**Consigna 1**
Reproduzca íntegramente el texto sobre el asteroide de Cheliábinsk.

**Texto para revisión**
# # # # #

A primera hora de la mañana de un frío 15 de febrero de 2013, una masa rocosa del tamaño de un barco pequeño, y con una masa de más de 10 000 toneladas, entró en la atmósfera superior de la Tierra sobre las fronteras de Mongolia, China y Kazajistán. Viajando a unos 68 000 km/h, en pocos segundos cruzó el cielo de Asia central para comenzar a desintegrarse por el rozamiento atmosférico a unos 100 kilómetros de altura sobre la ciudad de Cheliábinsk, ubicada al sur de los Urales, en la Siberia rusa. Su resplandor máximo en esos momentos fue tal que llegó a ser similar al del Sol. Multitud de cámaras de seguridad registraron espectaculares vídeos mostrando una especie de bólido luminoso que dejaba tras de sí una estela humeante, proyectando tanta luz que creaba nítidas sombras sobre el paisaje de ese helado amanecer ruso.
Debido a su enorme velocidad y la fricción con el aire en las capas más densas de la atmósfera, no solo se produjo el impresionante despliegue de luz, sino que también se generó una poderosa onda de choque cuando el asteroide explotó a 30 kilómetros de altura, que, al llegar al suelo, provocó el caos reventando paredes, puertas y ventanas en un radio de más de un centenar de kilómetros, y, lo que es más grave, causando heridas graves sobre todo por fragmentos de cristales a unas 1500 personas. Más de 6000 edificios y construcciones sufrieron desperfectos por esta onda de choque.
Con una energía superior en varias veces a la explosión de la bomba atómica de Hiroshima, este tipo de suceso fue el más devastador desde el evento de Tunguska, en la Siberia oriental, el 30 de junio de 1908. Causado por otro pequeño asteroide –o, quizás, un fragmento del núcleo de un cometa– de unos 60 a 100 metros de diámetro, arrasó decenas de millones de árboles en una zona afortunadamente despoblada en una extensión de más de 2000 km2, con una energía equivalente a unos 150 megatones, como la bomba de hidrógeno más potente que ha existido.

# # # # #

**Extracto de datos**

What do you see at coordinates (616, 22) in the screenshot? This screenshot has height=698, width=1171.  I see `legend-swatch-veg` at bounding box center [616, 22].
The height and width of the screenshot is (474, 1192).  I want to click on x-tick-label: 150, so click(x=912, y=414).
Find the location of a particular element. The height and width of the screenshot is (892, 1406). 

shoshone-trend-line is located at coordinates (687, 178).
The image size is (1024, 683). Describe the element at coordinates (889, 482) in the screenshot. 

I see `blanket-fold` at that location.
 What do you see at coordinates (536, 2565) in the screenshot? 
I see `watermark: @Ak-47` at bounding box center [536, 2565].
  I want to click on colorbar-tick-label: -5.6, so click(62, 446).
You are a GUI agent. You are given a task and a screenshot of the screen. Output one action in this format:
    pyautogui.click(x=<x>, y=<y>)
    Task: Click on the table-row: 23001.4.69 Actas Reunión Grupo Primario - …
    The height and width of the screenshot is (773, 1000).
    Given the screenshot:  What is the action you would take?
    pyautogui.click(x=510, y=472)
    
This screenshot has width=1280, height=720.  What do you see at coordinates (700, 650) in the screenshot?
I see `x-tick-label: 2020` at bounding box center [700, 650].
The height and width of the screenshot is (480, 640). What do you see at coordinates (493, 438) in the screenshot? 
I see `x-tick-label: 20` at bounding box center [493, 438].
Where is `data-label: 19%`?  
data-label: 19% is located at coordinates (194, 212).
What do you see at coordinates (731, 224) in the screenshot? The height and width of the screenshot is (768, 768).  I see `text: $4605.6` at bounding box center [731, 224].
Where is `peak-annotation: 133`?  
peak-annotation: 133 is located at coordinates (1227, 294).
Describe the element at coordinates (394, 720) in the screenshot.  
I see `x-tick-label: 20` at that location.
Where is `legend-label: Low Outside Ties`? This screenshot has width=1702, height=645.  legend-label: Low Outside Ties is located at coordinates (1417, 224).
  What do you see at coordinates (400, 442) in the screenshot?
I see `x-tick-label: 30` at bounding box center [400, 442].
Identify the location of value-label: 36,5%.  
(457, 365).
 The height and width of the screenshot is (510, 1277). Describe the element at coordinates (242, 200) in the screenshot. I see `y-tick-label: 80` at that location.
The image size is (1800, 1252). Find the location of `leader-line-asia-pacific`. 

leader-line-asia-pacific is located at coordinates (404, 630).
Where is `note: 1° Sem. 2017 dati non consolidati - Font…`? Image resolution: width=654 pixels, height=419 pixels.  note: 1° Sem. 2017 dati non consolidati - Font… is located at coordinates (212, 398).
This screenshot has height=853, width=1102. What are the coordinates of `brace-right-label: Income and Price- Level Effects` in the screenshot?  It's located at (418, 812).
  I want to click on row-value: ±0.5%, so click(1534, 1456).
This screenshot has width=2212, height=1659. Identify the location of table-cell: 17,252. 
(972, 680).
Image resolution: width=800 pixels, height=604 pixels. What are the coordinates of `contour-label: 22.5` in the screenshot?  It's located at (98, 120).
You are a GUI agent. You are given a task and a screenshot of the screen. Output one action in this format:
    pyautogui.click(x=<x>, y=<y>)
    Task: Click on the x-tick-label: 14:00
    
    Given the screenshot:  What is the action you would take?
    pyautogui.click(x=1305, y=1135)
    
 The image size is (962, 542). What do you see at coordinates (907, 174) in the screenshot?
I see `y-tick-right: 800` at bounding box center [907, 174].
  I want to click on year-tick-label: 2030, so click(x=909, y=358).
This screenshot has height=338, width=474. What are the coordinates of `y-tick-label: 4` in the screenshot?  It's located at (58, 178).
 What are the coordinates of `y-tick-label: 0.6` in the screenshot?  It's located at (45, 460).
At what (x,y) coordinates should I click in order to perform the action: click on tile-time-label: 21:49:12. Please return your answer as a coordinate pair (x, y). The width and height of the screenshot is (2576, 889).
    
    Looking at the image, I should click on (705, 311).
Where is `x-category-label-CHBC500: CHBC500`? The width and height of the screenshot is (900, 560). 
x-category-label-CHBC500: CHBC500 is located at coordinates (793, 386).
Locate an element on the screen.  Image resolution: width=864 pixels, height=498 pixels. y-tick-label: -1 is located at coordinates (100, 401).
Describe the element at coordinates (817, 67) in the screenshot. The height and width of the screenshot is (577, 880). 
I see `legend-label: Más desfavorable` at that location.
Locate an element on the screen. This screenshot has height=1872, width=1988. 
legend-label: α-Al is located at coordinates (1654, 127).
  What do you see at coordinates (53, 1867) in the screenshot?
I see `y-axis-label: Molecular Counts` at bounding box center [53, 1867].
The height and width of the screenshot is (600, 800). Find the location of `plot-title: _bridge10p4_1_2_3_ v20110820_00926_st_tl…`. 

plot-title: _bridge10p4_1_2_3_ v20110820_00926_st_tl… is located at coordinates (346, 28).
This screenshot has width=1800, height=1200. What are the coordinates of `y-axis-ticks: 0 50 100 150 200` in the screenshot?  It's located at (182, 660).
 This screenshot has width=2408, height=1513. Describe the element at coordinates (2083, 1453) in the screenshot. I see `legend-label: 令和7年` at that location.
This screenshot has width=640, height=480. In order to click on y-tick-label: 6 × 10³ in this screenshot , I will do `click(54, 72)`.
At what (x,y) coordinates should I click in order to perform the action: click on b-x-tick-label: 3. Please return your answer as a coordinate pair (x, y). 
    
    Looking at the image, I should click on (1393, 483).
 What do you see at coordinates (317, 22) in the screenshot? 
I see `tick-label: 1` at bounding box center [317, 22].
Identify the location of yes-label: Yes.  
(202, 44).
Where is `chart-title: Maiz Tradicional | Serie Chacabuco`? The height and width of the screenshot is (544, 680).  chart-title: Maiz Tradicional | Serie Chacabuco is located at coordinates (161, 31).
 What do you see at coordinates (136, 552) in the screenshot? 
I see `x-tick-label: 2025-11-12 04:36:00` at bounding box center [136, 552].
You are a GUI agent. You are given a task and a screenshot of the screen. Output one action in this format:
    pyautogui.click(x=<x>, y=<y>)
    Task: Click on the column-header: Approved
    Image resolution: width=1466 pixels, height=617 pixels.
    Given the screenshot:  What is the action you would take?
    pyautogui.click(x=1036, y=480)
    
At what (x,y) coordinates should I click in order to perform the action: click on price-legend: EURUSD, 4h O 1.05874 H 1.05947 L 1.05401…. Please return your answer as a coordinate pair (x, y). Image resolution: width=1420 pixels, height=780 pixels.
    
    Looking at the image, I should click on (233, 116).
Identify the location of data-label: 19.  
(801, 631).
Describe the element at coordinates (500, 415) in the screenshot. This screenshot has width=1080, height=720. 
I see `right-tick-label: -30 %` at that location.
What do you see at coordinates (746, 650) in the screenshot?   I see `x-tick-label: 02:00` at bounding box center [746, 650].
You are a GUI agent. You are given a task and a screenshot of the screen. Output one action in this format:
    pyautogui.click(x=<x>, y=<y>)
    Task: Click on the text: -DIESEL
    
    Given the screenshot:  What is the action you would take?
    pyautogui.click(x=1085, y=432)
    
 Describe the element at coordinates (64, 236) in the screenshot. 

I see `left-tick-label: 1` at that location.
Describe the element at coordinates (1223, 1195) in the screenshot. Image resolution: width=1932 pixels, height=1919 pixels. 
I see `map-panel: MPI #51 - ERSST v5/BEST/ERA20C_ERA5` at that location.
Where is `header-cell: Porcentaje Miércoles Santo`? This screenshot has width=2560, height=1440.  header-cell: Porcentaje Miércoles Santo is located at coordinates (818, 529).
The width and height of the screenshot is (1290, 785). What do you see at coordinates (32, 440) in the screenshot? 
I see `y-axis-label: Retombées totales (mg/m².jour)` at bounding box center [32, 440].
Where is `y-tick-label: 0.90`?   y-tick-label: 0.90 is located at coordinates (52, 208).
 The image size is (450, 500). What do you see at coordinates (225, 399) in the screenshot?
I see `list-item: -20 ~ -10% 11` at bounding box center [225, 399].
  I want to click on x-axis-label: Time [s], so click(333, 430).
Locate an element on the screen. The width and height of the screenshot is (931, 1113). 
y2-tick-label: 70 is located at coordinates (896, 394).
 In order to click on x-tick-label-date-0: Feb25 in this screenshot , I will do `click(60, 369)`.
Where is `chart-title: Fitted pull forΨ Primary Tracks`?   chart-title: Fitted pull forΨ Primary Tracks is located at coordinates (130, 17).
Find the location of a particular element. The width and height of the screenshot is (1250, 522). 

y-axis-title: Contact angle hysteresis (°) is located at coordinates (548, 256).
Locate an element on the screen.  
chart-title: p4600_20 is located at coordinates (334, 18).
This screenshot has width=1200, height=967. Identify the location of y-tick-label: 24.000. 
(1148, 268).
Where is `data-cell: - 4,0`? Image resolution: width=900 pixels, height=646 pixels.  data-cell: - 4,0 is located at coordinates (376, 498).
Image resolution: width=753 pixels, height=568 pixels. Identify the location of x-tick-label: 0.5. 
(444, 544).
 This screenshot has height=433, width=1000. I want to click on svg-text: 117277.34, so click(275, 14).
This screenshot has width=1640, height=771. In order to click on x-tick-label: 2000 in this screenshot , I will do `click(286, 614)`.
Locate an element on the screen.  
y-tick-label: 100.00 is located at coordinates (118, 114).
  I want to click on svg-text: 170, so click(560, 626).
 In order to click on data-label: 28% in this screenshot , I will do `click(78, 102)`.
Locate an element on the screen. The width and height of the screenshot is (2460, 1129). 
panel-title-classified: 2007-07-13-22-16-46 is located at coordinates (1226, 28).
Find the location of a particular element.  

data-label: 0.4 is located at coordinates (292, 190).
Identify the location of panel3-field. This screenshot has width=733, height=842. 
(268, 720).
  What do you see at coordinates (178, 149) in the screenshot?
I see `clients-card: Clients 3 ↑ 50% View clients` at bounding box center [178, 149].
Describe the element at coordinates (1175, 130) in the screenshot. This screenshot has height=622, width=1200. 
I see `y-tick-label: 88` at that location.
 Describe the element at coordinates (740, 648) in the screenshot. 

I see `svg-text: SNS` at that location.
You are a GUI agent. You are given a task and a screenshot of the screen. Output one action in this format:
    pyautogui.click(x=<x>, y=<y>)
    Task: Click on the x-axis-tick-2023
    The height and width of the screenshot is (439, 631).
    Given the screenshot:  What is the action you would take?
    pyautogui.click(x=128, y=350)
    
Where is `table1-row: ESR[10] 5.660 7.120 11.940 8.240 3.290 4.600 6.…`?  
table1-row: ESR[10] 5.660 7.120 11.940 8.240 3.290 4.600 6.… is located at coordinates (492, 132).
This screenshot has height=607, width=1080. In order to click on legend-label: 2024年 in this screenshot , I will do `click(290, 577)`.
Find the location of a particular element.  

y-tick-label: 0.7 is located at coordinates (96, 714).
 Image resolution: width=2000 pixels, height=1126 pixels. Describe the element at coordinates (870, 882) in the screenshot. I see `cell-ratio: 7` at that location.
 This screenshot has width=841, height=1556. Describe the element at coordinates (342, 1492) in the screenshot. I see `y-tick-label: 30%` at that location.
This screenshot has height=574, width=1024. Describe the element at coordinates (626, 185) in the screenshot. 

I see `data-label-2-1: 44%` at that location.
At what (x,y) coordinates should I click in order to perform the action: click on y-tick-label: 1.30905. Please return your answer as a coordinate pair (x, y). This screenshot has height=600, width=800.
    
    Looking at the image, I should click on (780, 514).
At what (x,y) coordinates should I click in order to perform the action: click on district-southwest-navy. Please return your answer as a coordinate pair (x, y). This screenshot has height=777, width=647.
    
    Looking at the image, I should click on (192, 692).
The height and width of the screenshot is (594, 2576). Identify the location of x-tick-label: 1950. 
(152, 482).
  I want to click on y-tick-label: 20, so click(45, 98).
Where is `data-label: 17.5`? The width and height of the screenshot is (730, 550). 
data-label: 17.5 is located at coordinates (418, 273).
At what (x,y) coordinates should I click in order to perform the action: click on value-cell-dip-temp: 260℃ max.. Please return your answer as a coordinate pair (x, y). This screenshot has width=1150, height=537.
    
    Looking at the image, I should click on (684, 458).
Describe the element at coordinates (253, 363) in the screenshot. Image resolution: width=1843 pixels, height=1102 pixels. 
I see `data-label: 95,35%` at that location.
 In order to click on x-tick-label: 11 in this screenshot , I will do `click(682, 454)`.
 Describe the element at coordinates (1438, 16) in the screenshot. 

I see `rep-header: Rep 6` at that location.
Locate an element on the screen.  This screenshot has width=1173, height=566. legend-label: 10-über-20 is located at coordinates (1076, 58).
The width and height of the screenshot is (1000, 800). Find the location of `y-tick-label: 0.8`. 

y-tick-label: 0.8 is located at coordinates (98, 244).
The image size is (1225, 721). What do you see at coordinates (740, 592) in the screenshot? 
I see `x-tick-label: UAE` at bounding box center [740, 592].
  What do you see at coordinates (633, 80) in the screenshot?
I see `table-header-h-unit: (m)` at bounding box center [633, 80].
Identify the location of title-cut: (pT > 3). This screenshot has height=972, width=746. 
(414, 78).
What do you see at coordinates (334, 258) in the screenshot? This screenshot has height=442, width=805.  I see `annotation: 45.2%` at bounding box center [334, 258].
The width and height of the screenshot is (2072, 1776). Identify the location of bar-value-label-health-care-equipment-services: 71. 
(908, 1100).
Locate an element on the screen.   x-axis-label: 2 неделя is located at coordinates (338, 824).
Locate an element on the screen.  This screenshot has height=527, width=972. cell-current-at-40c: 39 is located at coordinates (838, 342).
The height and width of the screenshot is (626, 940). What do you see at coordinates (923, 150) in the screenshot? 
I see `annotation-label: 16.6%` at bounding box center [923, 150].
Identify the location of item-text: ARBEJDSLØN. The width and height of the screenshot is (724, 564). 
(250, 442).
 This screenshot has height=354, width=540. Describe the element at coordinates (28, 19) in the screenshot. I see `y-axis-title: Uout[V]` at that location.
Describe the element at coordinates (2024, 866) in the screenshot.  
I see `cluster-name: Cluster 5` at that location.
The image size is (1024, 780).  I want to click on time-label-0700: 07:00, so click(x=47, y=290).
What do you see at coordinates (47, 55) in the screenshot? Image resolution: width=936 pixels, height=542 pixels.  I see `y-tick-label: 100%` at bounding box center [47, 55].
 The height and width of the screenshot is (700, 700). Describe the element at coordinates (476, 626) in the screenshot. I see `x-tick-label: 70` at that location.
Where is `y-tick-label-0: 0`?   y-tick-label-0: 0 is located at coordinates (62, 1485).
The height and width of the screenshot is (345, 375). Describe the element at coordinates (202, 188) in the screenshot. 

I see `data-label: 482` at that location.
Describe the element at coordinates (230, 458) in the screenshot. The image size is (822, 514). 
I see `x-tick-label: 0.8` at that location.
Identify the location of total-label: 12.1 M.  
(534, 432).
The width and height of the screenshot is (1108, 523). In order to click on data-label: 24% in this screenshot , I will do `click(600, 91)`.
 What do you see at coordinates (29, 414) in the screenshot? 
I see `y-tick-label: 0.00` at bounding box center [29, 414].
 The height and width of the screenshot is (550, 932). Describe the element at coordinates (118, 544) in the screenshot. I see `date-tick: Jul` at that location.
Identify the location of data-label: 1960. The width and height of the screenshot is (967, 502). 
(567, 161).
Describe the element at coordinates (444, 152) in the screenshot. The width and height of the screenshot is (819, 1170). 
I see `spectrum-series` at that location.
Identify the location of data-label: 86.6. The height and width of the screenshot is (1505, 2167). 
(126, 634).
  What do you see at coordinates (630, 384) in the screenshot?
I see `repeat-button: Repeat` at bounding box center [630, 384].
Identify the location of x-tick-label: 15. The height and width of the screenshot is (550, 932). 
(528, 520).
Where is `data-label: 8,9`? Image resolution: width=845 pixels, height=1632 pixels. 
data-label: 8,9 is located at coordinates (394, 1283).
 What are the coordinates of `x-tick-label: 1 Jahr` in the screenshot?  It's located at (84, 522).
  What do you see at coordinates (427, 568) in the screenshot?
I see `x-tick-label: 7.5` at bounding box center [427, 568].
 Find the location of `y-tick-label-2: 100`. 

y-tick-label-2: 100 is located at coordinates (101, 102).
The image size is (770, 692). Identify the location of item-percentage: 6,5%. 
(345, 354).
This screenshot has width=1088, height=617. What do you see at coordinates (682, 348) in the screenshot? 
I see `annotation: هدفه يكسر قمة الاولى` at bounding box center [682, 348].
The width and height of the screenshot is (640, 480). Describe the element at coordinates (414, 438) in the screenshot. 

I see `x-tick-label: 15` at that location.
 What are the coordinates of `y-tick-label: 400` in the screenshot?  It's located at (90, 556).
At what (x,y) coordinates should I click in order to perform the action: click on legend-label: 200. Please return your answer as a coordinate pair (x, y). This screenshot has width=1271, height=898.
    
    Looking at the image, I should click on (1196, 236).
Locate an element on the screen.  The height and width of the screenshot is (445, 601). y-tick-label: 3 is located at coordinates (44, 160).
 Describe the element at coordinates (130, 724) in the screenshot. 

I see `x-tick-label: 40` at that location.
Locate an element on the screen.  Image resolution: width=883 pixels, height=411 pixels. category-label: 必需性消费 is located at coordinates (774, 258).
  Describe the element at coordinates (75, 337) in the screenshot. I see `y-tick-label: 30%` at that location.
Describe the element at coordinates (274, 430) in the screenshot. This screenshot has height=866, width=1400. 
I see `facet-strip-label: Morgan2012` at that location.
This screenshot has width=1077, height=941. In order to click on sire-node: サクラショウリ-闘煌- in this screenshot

# # # # #

**Consigna 2**
Modifique el tramo de los registros que va desde su comienzo hasta la línea que contiene "data-label: 19% is", ambos extremos incluidos, cambiando "height" por "altura" en cada aparición y sin alterar nada más. Entregue únicamente ese tramo.

**Respuesta redactada 1**
A primera hora de la mañana de un frío 15 de febrero de 2013, una masa rocosa del tamaño de un barco pequeño, y con una masa de más de 10 000 toneladas, entró en la atmósfera superior de la Tierra sobre las fronteras de Mongolia, China y Kazajistán. Viajando a unos 68 000 km/h, en pocos segundos cruzó el cielo de Asia central para comenzar a desintegrarse por el rozamiento atmosférico a unos 100 kilómetros de altura sobre la ciudad de Cheliábinsk, ubicada al sur de los Urales, en la Siberia rusa. Su resplandor máximo en esos momentos fue tal que llegó a ser similar al del Sol. Multitud de cámaras de seguridad registraron espectaculares vídeos mostrando una especie de bólido luminoso que dejaba tras de sí una estela humeante, proyectando tanta luz que creaba nítidas sombras sobre el paisaje de ese helado amanecer ruso.
Debido a su enorme velocidad y la fricción con el aire en las capas más densas de la atmósfera, no solo se produjo el impresionante despliegue de luz, sino que también se generó una poderosa onda de choque cuando el asteroide explotó a 30 kilómetros de altura, que, al llegar al suelo, provocó el caos reventando paredes, puertas y ventanas en un radio de más de un centenar de kilómetros, y, lo que es más grave, causando heridas graves sobre todo por fragmentos de cristales a unas 1500 personas. Más de 6000 edificios y construcciones sufrieron desperfectos por esta onda de choque.
Con una energía superior en varias veces a la explosión de la bomba atómica de Hiroshima, este tipo de suceso fue el más devastador desde el evento de Tunguska, en la Siberia oriental, el 30 de junio de 1908. Causado por otro pequeño asteroide –o, quizás, un fragmento del núcleo de un cometa– de unos 60 a 100 metros de diámetro, arrasó decenas de millones de árboles en una zona afortunadamente despoblada en una extensión de más de 2000 km2, con una energía equivalente a unos 150 megatones, como la bomba de hidrógeno más potente que ha existido.

**Respuesta redactada 2**
What do you see at coordinates (616, 22) in the screenshot? This screenshot has altura=698, width=1171.  I see `legend-swatch-veg` at bounding box center [616, 22].
The altura and width of the screenshot is (474, 1192).  I want to click on x-tick-label: 150, so click(x=912, y=414).
Find the location of a particular element. The altura and width of the screenshot is (892, 1406). 

shoshone-trend-line is located at coordinates (687, 178).
The image size is (1024, 683). Describe the element at coordinates (889, 482) in the screenshot. 

I see `blanket-fold` at that location.
 What do you see at coordinates (536, 2565) in the screenshot? 
I see `watermark: @Ak-47` at bounding box center [536, 2565].
  I want to click on colorbar-tick-label: -5.6, so click(62, 446).
You are a GUI agent. You are given a task and a screenshot of the screen. Output one action in this format:
    pyautogui.click(x=<x>, y=<y>)
    Task: Click on the table-row: 23001.4.69 Actas Reunión Grupo Primario - …
    The altura and width of the screenshot is (773, 1000).
    Given the screenshot:  What is the action you would take?
    pyautogui.click(x=510, y=472)
    
This screenshot has width=1280, altura=720.  What do you see at coordinates (700, 650) in the screenshot?
I see `x-tick-label: 2020` at bounding box center [700, 650].
The altura and width of the screenshot is (480, 640). What do you see at coordinates (493, 438) in the screenshot? 
I see `x-tick-label: 20` at bounding box center [493, 438].
Where is `data-label: 19%`?  
data-label: 19% is located at coordinates (194, 212).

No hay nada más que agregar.